> **SOURCE INFORMATION**
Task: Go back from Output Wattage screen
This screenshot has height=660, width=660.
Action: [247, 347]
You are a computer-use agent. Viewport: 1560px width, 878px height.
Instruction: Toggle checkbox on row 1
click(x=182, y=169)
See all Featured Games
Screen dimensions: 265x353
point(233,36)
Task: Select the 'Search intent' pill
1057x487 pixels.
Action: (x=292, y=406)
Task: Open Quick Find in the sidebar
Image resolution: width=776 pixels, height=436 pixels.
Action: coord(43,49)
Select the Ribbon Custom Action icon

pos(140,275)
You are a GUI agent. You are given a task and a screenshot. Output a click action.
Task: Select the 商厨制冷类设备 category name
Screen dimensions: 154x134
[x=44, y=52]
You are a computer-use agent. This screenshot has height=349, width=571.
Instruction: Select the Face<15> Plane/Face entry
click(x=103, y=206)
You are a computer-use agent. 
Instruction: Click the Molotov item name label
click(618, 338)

...

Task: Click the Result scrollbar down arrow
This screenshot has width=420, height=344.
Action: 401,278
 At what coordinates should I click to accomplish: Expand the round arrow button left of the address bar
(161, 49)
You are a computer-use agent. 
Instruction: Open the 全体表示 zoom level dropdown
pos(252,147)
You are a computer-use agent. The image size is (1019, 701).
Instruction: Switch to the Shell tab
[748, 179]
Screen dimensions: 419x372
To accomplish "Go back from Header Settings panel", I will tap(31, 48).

> **WHAT TO WORK ON**
Go through the data and gather every line that holds "from".

> **TASK OUTPUT**
Task: Go back from Output Wattage screen
To accomplish "Go back from Header Settings panel", I will tap(31, 48).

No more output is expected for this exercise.